Hosting the Farmers Market
Lindsey Brenkus surveys a tub of homegrown lettuce, loaves of just-baked wheat bread and tables heaped with pickles, parsley, onions and oatmeal cookies. She can't stop smiling. It's another blue-ribbon day at the farmers market in Bellville, Ohio (pop. 1,773).Just 13, Lindsey is an old hand at managing the Bellville Farmers Market, which she founded in 2003.
"My grandma took me to a farmers market in Mount Vernon (Ohio) when I was 9, and it was great and I loved it," Lindsey recalls. "I bought a dill plant and some tomatoes. I was like, 'Grandma, why doesn't Bellville have a farmers market?'"
Her grandmother, Pam Wolfe, remembers the conversation. "I said, 'because someone has to start it.'"
The seed was planted and Lindsey, then a fourth-grader at Bellville Elementary School, didn't stop until she had established a full-grown farmers market in her hometown.
Her mother, Teri Brenkus, laughs when people praise her for being a supportive parent. "I tried to ignore Lindsey," Teri admits, "but she bugged me to death. She kept saying, 'Who do I call next?'"
To learn about running a farmers market, Lindsey called directors of nearby markets, the Richland County Health Department and the Ohio Department of Agriculture. Then she met with the Bellville City Council.
Councilman William Sheriff says the young girl's enthusiasm won them over. "She was all keyed up. She gave us a presentation and everyone thought it was just great," Sheriff says while selling hazelnuts and flavored popcorn at the farmers market. "The town's glad to have her out here. We get a lot of compliments on her."
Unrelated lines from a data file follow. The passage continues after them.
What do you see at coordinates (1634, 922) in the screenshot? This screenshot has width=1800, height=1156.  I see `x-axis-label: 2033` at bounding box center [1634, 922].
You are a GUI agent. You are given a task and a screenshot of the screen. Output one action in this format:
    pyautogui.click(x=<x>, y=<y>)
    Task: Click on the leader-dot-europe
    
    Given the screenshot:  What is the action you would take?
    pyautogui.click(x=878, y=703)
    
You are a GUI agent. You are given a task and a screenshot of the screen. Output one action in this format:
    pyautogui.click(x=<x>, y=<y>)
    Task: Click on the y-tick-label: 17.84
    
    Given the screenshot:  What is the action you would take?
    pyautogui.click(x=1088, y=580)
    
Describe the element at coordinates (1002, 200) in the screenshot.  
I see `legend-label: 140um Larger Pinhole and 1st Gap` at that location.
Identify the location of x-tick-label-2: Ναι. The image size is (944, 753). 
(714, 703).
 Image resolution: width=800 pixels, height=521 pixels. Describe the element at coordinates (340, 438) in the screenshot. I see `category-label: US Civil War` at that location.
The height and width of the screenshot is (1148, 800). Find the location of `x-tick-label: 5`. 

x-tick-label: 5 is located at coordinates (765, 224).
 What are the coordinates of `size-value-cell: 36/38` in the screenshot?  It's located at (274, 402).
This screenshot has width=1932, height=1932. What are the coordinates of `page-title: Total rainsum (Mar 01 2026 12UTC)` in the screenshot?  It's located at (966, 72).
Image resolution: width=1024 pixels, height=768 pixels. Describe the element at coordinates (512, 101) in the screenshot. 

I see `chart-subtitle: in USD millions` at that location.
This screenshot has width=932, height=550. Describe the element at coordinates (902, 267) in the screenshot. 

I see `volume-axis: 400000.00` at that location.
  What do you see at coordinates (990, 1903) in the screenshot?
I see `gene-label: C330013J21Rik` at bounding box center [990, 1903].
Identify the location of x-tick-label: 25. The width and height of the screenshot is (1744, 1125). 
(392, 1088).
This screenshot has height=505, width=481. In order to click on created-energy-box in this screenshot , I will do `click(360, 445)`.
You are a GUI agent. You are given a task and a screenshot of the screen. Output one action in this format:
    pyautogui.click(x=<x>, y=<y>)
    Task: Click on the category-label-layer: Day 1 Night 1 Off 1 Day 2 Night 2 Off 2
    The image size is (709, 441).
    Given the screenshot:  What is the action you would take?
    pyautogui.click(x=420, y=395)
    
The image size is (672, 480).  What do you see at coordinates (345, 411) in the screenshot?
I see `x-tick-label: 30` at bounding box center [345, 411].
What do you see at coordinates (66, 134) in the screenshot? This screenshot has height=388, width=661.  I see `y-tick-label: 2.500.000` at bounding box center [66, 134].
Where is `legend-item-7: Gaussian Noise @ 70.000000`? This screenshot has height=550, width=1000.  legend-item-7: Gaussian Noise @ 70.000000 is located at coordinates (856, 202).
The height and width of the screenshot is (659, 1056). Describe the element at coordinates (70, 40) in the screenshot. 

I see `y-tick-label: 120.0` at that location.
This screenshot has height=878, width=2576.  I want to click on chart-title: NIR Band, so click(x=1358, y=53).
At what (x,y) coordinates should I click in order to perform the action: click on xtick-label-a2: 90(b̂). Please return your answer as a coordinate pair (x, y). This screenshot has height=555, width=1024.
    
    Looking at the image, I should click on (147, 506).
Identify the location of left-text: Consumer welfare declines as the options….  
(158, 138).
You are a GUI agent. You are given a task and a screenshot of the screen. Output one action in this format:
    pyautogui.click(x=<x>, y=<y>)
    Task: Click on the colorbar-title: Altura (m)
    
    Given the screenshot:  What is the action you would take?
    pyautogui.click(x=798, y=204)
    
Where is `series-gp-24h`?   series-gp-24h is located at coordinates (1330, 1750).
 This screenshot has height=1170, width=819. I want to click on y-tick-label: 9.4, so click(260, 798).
On Saturday mornings from June through October, as many as 30 farmers and gardeners set up tables under the towering maples on the Bellville town square. Lindsey marks off 10-by-10-foot spaces, which cost $5 apiece for the season. Fees are paid to the city. Vendors agree to guidelines that specify the hours of operation, what can be sold and cleanup duties. Lindsey enforces the rules.
"One guy tried to sell birdhouses," says Lindsey, who prohibits the selling of crafts. "I want to keep the farmers market natural."
With Lindsey at the helm, the Bellville Farmers Market has blossomed into more than a place to buy just-picked peppers and pumpkins.
"It's turned into a social event for this town," says Dave Duncan of nearby Crestline (pop. 5,088), who peddles honey and beeswax-based soaps and lotions. "I'm tickled about this market and enjoy calling a 13-year-old my boss."
For vendors, the extra income they've earned is much appreciated. "On a busy day, you can take in two or three hundred dollars," says Mick Conrad from nearby Mansfield (pop. 49,346), who sells pickles, jellies and relishes.
To advertise the Bellville Farmers Market, Lindsey displays fliers at downtown businesses and posts hand-painted road signs with help from her father, Mike Brenkus. For a while, she enlisted help from her brothers, Mikey, 11, and Stuart, 9.
"I paid my little brothers a dollar an hour to dance out on the sidewalk with the farmers market sign. Then they wanted $2 an hour," says Lindsey, who outsourced their job to some neighbor kids.
Lindsey sells her own homegrown tomatoes and fresh herbs, along with zucchini bread and chocolate-chip cookies, which always sell out at $2.50 a half-dozen. Earlier this summer, Lindsey agreed to help her brother, Stuart, bake his own chocolate-chip cookies.
"I didn't give him a nudge. I gave him a push," says Lindsey, who ended up doing the bulk of the baking for her brother.
In the spirit of free enterprise, Stuart undersold his sister, selling his cookies for $2 for five. Lindsey didn't complain much. She knows it's in the best interest of the market, which has been a blooming success from the start—thanks to her pure-hearted spirit and dogged determination.
"Lindsey doesn't have any greed in mind," beekeeper Duncan says. "She just wanted to do something nice for her community."